What you should do: The entries below contain a stretch that opens with the line containing "Image resolution: width=1568" and closes with the line containing "Select Youtube2 in the profile list"; set down that stretch exactly, both ends included, and nothing else.

[Data listing — start]

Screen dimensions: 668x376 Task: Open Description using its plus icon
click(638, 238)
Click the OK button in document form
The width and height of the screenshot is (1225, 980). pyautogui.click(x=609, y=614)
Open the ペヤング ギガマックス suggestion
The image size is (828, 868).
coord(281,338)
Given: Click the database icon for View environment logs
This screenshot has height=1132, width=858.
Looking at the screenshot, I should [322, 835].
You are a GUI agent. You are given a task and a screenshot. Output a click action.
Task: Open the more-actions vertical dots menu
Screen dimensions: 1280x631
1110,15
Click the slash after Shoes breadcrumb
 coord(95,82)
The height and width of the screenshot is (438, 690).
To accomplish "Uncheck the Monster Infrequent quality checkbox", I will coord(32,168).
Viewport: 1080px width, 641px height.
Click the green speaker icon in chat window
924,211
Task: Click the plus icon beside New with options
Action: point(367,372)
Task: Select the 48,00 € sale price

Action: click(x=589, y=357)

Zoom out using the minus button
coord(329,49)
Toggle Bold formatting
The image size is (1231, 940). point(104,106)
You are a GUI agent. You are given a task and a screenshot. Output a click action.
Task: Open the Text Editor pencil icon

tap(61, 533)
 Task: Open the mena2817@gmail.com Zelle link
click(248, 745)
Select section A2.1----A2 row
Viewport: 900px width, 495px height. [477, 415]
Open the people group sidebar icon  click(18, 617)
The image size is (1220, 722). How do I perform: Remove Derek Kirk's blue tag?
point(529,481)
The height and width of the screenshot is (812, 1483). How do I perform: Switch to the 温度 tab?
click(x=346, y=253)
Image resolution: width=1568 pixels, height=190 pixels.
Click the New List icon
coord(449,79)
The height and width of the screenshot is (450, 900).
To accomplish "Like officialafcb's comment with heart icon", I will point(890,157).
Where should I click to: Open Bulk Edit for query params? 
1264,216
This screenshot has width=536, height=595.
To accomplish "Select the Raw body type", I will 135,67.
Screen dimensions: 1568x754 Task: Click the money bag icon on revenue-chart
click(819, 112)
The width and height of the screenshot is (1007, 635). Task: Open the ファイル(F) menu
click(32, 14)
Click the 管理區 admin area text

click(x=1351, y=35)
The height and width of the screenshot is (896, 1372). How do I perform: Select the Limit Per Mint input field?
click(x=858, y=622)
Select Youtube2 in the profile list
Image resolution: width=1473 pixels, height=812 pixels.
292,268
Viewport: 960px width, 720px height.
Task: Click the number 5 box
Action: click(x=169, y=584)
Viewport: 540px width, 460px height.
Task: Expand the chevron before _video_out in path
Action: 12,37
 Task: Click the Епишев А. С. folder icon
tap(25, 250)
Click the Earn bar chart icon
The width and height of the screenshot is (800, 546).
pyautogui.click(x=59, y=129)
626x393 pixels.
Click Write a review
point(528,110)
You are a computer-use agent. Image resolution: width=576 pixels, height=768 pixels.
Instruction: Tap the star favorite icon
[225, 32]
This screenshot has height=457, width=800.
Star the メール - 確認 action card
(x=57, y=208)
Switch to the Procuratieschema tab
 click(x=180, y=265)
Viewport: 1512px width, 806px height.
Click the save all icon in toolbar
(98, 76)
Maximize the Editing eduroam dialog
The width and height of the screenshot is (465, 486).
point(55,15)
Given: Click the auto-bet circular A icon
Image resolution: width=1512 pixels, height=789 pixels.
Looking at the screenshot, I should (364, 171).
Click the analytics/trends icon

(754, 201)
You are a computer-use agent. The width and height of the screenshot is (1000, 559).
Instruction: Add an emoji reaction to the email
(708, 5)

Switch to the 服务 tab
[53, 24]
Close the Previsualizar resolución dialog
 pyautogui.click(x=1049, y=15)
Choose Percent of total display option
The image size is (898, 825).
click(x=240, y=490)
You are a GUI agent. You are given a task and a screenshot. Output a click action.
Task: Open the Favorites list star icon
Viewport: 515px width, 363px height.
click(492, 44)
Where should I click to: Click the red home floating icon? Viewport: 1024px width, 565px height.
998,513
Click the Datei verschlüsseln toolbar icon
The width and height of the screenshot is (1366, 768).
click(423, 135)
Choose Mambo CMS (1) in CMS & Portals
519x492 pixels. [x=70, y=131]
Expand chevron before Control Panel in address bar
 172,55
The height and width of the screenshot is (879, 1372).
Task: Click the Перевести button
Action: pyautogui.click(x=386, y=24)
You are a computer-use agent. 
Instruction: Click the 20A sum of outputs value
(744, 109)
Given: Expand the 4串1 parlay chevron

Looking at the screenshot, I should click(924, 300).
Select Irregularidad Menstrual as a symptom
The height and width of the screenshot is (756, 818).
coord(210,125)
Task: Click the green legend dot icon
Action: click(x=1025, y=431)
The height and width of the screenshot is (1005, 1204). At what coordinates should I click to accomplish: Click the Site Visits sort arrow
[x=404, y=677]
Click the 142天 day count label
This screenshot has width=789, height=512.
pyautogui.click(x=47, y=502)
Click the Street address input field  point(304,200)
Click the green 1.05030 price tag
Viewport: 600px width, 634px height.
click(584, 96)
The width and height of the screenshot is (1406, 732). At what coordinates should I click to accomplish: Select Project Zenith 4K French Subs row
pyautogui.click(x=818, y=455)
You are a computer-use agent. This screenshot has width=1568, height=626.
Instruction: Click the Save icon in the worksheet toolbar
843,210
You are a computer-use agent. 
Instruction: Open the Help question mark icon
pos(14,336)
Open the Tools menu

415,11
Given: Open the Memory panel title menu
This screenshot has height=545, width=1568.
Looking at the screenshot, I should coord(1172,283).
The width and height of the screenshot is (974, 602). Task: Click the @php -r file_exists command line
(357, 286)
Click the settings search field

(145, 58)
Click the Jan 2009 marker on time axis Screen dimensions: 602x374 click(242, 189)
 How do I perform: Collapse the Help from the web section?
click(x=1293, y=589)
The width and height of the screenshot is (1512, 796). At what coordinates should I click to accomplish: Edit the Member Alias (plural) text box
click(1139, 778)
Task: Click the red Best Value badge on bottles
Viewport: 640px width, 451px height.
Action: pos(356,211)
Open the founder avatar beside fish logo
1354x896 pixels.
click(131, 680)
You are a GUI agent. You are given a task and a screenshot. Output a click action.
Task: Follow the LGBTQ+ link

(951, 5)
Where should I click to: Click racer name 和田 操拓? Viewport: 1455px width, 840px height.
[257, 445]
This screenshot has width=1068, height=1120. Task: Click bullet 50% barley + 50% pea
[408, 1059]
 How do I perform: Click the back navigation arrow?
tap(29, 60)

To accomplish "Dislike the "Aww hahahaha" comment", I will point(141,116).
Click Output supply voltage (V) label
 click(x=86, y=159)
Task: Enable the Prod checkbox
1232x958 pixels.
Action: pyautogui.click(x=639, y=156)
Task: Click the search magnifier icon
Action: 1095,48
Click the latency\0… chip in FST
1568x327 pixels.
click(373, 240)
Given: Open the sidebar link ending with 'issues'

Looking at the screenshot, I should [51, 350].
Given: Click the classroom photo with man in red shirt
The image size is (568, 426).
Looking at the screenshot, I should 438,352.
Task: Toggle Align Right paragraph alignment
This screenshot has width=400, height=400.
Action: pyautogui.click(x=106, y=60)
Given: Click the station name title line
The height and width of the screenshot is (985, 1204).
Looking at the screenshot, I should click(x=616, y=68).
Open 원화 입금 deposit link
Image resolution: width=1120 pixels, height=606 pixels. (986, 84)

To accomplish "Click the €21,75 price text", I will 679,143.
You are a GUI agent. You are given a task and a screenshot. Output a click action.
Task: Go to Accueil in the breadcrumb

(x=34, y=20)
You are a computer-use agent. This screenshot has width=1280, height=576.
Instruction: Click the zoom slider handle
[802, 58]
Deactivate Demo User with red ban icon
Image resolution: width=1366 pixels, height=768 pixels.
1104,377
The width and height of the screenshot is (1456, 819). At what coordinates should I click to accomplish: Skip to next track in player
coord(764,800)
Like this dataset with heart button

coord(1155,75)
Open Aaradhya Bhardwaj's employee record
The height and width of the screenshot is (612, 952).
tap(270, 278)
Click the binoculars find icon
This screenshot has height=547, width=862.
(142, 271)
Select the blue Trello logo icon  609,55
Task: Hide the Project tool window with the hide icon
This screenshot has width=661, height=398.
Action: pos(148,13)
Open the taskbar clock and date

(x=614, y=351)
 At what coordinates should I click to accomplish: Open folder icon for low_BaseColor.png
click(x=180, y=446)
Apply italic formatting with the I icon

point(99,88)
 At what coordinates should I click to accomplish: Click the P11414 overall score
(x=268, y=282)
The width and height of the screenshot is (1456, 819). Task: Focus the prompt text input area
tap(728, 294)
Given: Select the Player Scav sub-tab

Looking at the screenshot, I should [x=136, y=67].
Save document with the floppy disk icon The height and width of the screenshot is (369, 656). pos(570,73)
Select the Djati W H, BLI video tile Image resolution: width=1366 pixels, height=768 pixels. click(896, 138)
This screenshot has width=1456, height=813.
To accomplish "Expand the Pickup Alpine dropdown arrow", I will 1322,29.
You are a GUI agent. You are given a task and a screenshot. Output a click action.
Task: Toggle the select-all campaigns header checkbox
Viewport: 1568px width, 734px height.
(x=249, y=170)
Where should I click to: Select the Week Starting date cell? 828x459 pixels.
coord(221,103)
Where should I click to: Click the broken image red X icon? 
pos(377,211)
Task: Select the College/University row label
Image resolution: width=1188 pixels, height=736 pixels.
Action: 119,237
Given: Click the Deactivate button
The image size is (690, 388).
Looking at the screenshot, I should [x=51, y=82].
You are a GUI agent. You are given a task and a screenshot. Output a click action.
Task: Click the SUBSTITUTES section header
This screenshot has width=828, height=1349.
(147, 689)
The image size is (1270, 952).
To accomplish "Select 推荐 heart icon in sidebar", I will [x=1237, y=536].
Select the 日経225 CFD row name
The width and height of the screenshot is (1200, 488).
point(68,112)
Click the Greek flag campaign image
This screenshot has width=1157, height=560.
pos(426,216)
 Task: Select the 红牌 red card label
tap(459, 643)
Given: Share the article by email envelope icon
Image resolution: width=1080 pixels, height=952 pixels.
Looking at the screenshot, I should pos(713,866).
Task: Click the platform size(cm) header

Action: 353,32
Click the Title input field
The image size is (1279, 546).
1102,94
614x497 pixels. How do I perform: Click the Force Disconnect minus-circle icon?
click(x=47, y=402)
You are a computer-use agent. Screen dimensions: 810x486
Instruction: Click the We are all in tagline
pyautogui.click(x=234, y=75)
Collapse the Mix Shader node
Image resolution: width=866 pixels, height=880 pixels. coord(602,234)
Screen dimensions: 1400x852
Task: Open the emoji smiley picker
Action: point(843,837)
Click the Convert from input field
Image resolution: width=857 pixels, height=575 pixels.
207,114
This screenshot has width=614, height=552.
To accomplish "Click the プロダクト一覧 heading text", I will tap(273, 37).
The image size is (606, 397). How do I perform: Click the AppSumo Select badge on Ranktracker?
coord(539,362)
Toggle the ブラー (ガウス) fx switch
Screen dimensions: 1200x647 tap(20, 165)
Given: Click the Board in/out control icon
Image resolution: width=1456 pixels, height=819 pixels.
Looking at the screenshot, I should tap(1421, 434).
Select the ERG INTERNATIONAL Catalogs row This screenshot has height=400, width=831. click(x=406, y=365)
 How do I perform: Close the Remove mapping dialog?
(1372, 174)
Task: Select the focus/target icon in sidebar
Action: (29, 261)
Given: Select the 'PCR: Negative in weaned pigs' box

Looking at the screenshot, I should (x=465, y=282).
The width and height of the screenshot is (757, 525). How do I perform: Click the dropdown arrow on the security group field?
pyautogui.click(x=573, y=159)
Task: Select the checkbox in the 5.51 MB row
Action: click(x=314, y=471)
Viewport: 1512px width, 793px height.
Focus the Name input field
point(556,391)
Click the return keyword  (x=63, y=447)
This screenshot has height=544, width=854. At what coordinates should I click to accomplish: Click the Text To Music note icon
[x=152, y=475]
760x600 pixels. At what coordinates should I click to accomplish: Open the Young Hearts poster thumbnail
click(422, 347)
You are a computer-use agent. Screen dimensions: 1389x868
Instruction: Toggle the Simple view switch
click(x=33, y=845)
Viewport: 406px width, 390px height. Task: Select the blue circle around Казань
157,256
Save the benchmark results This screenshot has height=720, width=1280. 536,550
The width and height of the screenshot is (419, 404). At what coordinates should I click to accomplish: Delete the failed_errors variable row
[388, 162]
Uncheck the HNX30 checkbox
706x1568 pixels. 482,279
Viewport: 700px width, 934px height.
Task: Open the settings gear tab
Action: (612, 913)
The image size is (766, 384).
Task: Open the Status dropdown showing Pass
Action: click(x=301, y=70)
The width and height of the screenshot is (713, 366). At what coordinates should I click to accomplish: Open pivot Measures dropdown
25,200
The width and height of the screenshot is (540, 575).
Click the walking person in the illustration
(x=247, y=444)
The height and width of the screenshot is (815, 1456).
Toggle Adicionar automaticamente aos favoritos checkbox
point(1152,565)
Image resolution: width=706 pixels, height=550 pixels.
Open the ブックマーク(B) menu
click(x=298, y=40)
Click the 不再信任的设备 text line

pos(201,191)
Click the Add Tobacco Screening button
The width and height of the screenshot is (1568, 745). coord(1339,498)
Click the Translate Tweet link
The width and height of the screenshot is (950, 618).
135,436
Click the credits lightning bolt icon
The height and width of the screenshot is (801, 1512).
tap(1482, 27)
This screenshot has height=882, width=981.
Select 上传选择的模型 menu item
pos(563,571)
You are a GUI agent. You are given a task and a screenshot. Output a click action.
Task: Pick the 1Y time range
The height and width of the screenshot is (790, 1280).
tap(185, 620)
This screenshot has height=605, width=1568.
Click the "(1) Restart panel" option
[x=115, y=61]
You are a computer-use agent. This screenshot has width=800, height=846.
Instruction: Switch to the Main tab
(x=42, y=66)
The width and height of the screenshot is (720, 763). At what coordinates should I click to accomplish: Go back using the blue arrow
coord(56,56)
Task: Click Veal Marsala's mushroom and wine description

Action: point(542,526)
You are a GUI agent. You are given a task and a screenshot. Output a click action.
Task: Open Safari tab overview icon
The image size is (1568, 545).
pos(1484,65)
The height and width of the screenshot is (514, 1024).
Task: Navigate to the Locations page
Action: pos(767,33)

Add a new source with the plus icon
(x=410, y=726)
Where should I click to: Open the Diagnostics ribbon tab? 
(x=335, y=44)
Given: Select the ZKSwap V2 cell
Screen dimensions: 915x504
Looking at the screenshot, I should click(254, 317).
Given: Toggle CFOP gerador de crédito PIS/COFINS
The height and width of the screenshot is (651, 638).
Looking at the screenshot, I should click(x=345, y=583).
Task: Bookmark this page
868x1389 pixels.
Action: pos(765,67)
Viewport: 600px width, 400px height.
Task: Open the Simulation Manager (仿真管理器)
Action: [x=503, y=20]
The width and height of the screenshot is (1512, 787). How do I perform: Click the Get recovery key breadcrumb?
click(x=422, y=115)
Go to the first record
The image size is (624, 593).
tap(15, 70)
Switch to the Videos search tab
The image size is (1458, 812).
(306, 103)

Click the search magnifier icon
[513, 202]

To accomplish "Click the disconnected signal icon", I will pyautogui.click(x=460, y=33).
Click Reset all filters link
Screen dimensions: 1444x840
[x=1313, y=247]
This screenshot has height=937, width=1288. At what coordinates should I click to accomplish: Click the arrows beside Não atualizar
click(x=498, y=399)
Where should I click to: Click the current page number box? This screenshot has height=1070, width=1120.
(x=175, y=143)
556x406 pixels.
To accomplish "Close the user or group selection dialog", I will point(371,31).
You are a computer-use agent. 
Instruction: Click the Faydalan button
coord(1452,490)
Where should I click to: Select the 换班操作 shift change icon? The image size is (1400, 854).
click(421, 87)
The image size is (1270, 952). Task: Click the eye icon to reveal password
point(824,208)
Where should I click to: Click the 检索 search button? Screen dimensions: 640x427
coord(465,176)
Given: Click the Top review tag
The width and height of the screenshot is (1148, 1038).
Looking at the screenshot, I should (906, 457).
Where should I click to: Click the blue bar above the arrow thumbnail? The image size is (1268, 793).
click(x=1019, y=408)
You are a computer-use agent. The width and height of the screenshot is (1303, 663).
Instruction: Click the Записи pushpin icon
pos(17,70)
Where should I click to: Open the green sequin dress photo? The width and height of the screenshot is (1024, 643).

[Data listing — finish]

Output below:
Image resolution: width=1568 pixels, height=190 pixels.
Click the New List icon
coord(449,79)
The height and width of the screenshot is (450, 900).
To accomplish "Like officialafcb's comment with heart icon", I will point(890,157).
Where should I click to: Open Bulk Edit for query params? 
1264,216
This screenshot has width=536, height=595.
To accomplish "Select the Raw body type", I will 135,67.
Screen dimensions: 1568x754 Task: Click the money bag icon on revenue-chart
click(819, 112)
The width and height of the screenshot is (1007, 635). Task: Open the ファイル(F) menu
click(32, 14)
Click the 管理區 admin area text

click(x=1351, y=35)
The height and width of the screenshot is (896, 1372). How do I perform: Select the Limit Per Mint input field?
click(x=858, y=622)
Select Youtube2 in the profile list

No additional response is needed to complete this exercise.